The news that Pfizer/PFE will halt immediately further clinical trials of its new Lipitor-combo drug, Torceptrapib, ushers in with it a sudden change of dynamics. It becomes very likely that Pfizer/PFE will attempt to strengthen its stranglehold on the statin market by purchasing another company rather than continue its attempt to grow 'organically' the new drug.
An earlier recommendation, Isis Pharmaceuticals/ISIS, is quite likely a (perhaps even, the) beneficiary of Pfizer's sudden largesse.

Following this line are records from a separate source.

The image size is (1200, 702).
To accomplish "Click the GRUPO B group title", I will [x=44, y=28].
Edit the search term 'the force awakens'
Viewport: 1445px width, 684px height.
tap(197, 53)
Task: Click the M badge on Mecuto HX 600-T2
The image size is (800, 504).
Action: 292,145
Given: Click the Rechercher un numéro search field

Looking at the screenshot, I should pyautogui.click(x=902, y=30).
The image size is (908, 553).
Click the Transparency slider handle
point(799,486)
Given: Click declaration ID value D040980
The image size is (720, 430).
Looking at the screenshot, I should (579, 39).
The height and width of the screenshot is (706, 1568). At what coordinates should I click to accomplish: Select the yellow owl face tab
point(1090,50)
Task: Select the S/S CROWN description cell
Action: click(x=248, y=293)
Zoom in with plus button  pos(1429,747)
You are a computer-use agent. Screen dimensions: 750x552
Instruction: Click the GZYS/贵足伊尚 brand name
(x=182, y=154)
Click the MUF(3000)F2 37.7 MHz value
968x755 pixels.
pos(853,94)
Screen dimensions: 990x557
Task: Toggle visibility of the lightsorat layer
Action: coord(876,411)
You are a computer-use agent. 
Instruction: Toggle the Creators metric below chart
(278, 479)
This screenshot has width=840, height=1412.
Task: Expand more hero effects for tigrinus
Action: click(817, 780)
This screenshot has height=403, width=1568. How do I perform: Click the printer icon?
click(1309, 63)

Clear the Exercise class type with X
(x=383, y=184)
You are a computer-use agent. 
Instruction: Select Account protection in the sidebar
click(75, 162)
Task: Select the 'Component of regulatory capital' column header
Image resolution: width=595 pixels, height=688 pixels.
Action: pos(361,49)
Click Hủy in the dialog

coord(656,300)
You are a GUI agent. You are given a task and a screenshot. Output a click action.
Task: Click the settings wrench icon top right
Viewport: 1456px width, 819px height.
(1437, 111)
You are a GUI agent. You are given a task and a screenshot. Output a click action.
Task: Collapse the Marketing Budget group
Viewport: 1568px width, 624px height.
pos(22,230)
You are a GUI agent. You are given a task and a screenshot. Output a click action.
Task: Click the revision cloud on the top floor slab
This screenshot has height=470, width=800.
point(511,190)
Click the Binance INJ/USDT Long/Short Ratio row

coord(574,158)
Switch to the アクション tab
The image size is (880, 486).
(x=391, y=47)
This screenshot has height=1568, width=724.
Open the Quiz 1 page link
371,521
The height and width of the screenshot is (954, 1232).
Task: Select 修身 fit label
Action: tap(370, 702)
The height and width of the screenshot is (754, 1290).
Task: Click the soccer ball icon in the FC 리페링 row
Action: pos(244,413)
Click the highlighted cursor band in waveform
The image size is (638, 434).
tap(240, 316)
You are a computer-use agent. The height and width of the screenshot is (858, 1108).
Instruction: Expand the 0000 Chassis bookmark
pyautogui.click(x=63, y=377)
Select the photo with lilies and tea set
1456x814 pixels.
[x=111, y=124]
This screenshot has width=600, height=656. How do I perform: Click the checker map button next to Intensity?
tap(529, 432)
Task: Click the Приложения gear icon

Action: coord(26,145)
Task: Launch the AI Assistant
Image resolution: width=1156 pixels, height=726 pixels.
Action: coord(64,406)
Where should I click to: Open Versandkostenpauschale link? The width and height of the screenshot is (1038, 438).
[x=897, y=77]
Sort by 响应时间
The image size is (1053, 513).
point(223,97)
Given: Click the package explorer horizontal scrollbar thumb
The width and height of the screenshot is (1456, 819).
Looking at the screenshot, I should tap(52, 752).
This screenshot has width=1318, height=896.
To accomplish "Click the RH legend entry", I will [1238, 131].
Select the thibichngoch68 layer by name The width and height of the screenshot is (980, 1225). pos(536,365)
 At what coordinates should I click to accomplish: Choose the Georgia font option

"Isis Pharmaceuticals is a biopharmaceutical company exploiting ribonucleic acid (RNA)-based drug discovery technologies to identify and commercialize novel drugs to treat diseases. The Company, with its primary technology, antisense, creates inhibitors, called oligonucleotides, designed to hybridize, with a high-degree of specificity to their RNA target and modulate the production of specific proteins associated with disease. In its Ibis division, Isis Pharmaceuticals, Inc. has developed a system, called triangulation identification for genetic evaluation of risks (TIGER) that can, with a single test, simultaneously identify from a sample a range of infectious organisms without needing to know beforehand what might be present in the sample."
I included some rationale for owning ISIS shares in the Entelechy post, and mentioned then that $10 represents an optimal purchase point for this stock; recent action had affirmed that notion and today's gap higher on the opening reifies it. (See arrows on chart above.) I remain convinced these shares will soon trade higher, much higher. Certainly, Wall Street begins to take notice. In pre-open trading, Pfizer/PFE shares are bid down ~15% whereas ISIS shares are bid higher by ~10%. And the chart tilts toward the right side of the chart -- the appropriate side, the upside.